A few years ago, the controller of Channel 4 was described as a 'pornographer in chief' because of the perceived sexual content of his programming. The world-wide web and satellite porn channels were seen as threatening to breach the defences of our island state of innocence. Now, it seems, everyone's at it, or rather talking about it. We've seen documentaries and dramas about prostitution, the vice squad, the sexual habits of evry type of animal under the sun. If a programme has talking heads, chances are they'll be taking about doing it. And if you don't want to do it, you'd better keep quiet (celibacy's not sexy any more) or try tantric sex. It's Madonna's latest thing, apparently, and she should know.

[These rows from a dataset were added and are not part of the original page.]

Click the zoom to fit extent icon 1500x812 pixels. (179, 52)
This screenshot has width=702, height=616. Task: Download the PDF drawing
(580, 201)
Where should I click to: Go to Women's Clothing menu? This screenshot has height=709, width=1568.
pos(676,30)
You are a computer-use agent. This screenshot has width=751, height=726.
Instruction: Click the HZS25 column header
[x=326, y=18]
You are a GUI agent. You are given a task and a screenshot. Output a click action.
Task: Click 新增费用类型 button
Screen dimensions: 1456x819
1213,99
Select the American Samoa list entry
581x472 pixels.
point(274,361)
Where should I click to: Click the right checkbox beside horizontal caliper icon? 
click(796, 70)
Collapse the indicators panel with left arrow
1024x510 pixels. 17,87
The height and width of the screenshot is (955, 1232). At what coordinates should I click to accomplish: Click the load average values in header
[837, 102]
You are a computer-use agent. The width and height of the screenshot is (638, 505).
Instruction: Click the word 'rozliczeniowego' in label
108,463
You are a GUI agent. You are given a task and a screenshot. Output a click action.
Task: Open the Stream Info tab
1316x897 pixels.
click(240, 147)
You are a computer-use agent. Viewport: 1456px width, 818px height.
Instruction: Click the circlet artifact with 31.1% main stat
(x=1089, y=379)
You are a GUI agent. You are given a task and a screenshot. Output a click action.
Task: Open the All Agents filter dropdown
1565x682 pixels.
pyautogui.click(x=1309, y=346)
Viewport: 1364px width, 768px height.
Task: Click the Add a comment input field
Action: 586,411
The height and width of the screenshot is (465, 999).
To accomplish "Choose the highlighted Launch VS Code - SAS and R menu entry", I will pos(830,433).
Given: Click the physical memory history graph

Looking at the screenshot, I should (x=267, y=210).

In politics, the old equation of power and sexiness still seems to triumph over principles and aesthetics alike. Although ga politicians are still being 'outed', being gay is not, it seems, the problem it once was for those with ruling ambitions. The press has repeatedly reported a growing climate of 'tolerance', as "The Sun" announced an end to gay-bashing editorials. Although gay and lesbian characters in soap operas are generally all too respectable, the flamboyant camp of Julian Clary and Eddie Izzard's transvestism have contributed to their success. It seems we're altogether a more open, more tolerant, sexier society - and it's getting better all the time. Or is it? Is mainstream culture just flirting with a bit of the other in order to keep us all on a broadly straight line?

While there does seem to be a broader definition of acceptable sexual behaviour, many of the old prejucices remain, and new crises are always in the making. Scenes of mob hysteria about convicted or even suspected paedophiles reveal the fightening side of people power. Freud may have uncovered infantile sexuality, but it's not something late 20th-century society can discuss rationally. There seems to be a crisis about how to cope with 'sex offenders' generally. Are they ill, and if so, what's the cure? Or are they 'evil'? What or whom are they offending? Nature, the Law, Society?

And how, more generally, do we know what makes one erotic activity good and another bad? Is it a matter of divine ordinance, biological nature, or social convention? Can we really be sure that our own desires and pleasures are normal, natural, nice - or that we are? Why does sex matter so much?

As the anthropologist Gayle Rubin argues: 'The realm of sexuality has its own internal politics, inequities, and modes of oppression. As with other aspects of human behaviour, the concrete instutional forms of sexuality at any given time and place are products of human activity. They are imbued with conflicts of interest and political manoeuvring, both deliberate and incidental. In that sense, sex is always political. But there are also historical periods in which sexuality is more sharply contested and overtly politicized. In such periods, the domain of erotic life is, in effect, renegotiated.'

If, as it seems, we are living in such a moment, then one of the ways in which erotic life is currently being renegotiated is through the exploration of how we understand sex in the ways we do. While this exploration may be going on in a myriad of contexts - in the media, in medicine, in parliament - the analysis which is the focus of this essay has been undertaken most energetically by individuals and groups who have experienced the fullest, and at times deadliest, effects of the politics of sex. As women were the first group to explore gender difference, so lesbians, gay men and other groups whose sexualities are defined against the norm of heterosexuality have been foremost in the exploration of the politics of sexuality. In challenging our most basic assumptions about sex, gender and sexuality, including the oppositions between heterosexual and homosexual, biological sex and culturally determined gender, and man and woman, these thinkers are developing new ways of exploring the issue of human identity.